Evaluation Poker helps product teams collaboratively score backlog issues to reach consensus on prioritization. This technique prevents individual bias (HIPPO effect) by giving everyone on the team a voice.

How it works

Evaluation Poker follows this workflow:

  1. Secret scoring - Team members independently score issues using Criteria defined by Board Admins
  2. Score reveal - On a scheduled date, all scores become visible
  3. Alignment check - System identifies issues where the team agrees (high alignment) or disagrees (low/medium alignment)
  4. Discussion - Team discusses issues with low alignment, focusing on outliers
  5. Re-evaluation - Team updates scores and repeats until consensus is reached

Secret scoring

Team members evaluate issues privately using Criteria like story points, revenue impact, or technical effort.

Team members scoring issues secretly

Criteria represent principles the team uses for prioritization. Examples include story points, revenue potential, and strategic alignment.

Examples of evaluation criteria

Ducalis offers several scoring methods. We recommend the Fibonacci sequence because it spreads scores naturally and encourages meaningful distinctions.

Fibonacci scoring sequence

Learn more about keeping scores private during evaluation.

Score reveal

When evaluation completes, Board Owners or Admins reveal scores on a scheduled date to check team alignment.

Reveal scores button location Scores revealed showing team alignment

After reveal, Admins can block users from editing scores to preserve the discussion baseline.

Block score changes after reveal

Alignment levels

Ducalis calculates three alignment levels: low, medium, and high. Read the Alignment article for details on how this works.

Alignment levels visualization

High alignment issues don't need discussion—the team agrees on their priority.

Issues with high alignment

Low and medium alignment issues require discussion and re-evaluation.

Issues with low alignment requiring discussion

Focus on outliers—team members with the lowest and highest scores. They should explain their reasoning to help the team understand different perspectives.

Outlier scores highlighted

Re-evaluation

After discussion, team members re-evaluate issues. Open the issue card to find the re-evaluation section.
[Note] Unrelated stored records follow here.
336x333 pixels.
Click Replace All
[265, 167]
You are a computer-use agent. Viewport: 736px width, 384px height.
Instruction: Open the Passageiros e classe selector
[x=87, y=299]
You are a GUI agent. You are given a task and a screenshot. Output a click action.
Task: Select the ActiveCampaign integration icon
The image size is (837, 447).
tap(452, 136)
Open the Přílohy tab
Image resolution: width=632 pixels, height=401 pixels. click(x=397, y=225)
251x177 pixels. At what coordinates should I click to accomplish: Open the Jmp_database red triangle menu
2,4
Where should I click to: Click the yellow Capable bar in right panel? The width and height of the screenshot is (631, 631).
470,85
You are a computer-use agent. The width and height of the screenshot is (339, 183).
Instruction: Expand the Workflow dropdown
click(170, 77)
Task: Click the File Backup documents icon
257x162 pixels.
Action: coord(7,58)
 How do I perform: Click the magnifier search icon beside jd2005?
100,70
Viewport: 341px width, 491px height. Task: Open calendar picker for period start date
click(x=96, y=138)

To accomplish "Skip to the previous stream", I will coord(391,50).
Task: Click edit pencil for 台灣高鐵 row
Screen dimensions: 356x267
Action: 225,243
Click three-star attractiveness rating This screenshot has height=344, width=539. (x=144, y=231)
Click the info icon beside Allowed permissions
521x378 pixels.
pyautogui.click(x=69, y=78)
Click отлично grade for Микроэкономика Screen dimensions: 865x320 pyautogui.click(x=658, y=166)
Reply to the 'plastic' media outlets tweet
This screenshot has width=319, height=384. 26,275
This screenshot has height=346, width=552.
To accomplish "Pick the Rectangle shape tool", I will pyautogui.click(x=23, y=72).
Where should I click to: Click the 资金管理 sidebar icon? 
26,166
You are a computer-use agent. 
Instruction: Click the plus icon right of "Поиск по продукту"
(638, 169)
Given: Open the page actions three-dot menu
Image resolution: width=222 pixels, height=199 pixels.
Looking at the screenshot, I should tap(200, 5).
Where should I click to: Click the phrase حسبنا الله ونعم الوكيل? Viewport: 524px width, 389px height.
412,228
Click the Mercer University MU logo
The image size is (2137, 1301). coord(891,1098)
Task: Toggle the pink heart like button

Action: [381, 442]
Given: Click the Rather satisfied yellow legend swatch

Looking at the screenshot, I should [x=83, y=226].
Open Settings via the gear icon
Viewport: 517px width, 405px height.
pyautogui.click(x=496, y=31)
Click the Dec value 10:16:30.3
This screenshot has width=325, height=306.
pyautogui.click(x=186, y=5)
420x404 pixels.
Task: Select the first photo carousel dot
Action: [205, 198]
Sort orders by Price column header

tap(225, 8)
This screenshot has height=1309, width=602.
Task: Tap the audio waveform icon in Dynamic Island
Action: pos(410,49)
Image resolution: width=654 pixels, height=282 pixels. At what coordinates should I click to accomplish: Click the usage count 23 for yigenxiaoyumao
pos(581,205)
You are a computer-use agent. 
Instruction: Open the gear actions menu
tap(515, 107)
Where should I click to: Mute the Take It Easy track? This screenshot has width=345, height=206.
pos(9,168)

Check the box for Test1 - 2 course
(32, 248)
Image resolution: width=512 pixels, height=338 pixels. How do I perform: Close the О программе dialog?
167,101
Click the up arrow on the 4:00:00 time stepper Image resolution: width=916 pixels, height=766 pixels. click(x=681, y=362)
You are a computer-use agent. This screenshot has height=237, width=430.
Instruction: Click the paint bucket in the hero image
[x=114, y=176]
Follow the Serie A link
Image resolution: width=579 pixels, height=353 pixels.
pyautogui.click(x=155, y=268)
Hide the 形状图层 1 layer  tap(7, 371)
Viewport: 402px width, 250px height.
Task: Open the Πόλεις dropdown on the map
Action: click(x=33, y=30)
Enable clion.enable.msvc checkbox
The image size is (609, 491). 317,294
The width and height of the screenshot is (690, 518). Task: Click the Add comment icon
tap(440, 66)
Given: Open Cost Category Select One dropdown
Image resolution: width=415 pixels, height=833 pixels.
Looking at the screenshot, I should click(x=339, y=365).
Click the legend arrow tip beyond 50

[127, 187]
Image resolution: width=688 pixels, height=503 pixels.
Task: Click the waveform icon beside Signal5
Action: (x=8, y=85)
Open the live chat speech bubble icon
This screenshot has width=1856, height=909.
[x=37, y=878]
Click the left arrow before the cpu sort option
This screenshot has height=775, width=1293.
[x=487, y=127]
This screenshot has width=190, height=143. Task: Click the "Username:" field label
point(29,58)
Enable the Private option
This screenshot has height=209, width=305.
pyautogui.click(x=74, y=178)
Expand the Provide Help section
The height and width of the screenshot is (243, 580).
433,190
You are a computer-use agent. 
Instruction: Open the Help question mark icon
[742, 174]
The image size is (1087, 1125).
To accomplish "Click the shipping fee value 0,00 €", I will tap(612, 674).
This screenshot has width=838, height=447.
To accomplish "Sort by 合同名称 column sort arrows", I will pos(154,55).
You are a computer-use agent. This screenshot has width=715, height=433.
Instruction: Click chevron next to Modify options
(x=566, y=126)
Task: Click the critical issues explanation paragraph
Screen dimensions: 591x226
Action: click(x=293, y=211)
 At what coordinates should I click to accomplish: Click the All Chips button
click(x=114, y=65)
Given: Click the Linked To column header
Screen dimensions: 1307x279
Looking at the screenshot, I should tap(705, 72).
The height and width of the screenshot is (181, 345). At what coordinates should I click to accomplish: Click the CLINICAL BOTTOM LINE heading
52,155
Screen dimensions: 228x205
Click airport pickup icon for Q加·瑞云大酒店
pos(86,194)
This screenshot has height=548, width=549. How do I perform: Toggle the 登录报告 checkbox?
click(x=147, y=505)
The system checks alignment again after re-evaluation.

Re-evaluation section in issue card
提示

Turn off table auto-sorting to make re-evaluation easier—issues stay in place while you update scores.

Disable auto-sorting option

Using Facilitators

Instead of every team member re-evaluating, appoint Facilitators who update Final Scores after team discussions. This speeds up re-evaluation and adds structure for large teams.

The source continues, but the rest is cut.